Answer

**step1** Understanding the problem and its mathematical context

The problem provides an equation for a cubic graph, $$y=3(x-1)(x+2)(x+5)$$. We are asked to find the equation of this graph after it undergoes a translation. The translation is given by the vector $$\begin{pmatrix} 3\\ 0\end{pmatrix} $$. This vector indicates that the graph is shifted 3 units horizontally to the right and 0 units vertically (no vertical shift). It is important to note that this problem involves concepts of functions, coordinate geometry, and transformations of graphs, which are typically introduced in middle school and further developed in high school mathematics, thus extending beyond the typical scope of Common Core standards for grades K-5. As a wise mathematician, I will proceed to solve this problem using the appropriate mathematical principles for function transformations.

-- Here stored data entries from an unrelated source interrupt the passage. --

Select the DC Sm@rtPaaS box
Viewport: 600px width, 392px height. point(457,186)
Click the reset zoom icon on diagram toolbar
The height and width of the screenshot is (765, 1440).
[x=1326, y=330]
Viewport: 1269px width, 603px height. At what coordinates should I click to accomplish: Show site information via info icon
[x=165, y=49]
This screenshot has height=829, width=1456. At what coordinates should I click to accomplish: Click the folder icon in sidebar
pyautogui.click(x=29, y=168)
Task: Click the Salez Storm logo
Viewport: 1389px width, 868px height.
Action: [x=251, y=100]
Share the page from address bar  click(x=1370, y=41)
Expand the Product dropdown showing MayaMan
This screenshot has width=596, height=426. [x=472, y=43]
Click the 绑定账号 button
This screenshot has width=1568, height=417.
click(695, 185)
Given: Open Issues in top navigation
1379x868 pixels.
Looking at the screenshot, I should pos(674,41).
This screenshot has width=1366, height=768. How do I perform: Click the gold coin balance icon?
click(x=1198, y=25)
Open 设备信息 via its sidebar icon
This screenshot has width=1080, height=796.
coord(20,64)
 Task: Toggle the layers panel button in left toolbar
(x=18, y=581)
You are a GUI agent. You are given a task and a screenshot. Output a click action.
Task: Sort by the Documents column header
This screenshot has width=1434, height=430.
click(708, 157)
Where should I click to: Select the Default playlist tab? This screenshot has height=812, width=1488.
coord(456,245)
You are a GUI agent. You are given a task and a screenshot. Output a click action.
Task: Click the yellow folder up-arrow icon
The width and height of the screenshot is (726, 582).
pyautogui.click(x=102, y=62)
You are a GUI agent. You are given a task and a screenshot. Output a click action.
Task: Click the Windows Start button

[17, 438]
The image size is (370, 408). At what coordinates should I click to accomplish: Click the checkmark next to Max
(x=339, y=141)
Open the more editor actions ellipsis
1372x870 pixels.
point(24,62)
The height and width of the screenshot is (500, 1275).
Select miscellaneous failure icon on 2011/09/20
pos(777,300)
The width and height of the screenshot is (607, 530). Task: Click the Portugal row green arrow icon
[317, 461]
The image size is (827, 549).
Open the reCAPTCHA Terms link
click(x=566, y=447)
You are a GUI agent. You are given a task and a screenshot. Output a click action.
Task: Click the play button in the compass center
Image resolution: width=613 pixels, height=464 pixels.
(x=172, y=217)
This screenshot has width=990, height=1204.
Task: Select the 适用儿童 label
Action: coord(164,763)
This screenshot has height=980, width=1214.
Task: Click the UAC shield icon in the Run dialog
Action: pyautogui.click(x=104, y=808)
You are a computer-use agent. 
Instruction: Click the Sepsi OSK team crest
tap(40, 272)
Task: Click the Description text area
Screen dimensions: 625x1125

**step2** Determining the effect of horizontal translation on the equation

When a graph is defined by an equation in the form $$y=f(x)$$, and it is translated horizontally by 'h' units, the new equation is obtained by replacing every instance of 'x' in the original equation with $$(x-h)$$. A positive 'h' value corresponds to a shift to the right, and a negative 'h' value corresponds to a shift to the left. In this problem, the translation vector is $$\begin{pmatrix} 3\\ 0\end{pmatrix} $$, which means the horizontal shift is 3 units to the right. Therefore, we will replace every 'x' in the given equation with $$(x-3)$$. Since the vertical translation is 0 units, the 'y' term and any constant terms outside the function's argument will remain unchanged.

**step3** Applying the transformation to the original equation

The original equation of the cubic graph is given as:
$$y=3(x-1)(x+2)(x+5)$$
To apply the translation, we substitute $$(x-3)$$ for each 'x' in the equation.
Let's consider each factor involving 'x':
The first factor, $$(x-1)$$, will become $$((x-3)-1)$$.
The second factor, $$(x+2)$$, will become $$((x-3)+2)$$.
The third factor, $$(x+5)$$, will become $$((x-3)+5)$$.
The constant multiplier '3' remains unchanged as it is not dependent on 'x'.

**step4** Simplifying the transformed equation to its final form

Now, we simplify each of the new factors by combining the constant terms within the parentheses:
1. For the first factor: $$(x-3)-1 = x-4$$.
2. For the second factor: $$(x-3)+2 = x-1$$.
3. For the third factor: $$(x-3)+5 = x+2$$.
By substituting these simplified factors back into the equation, the equation of the graph after the translation is:
$$y=3(x-4)(x-1)(x+2)$$.
This is the equation in a similar factored form as the original.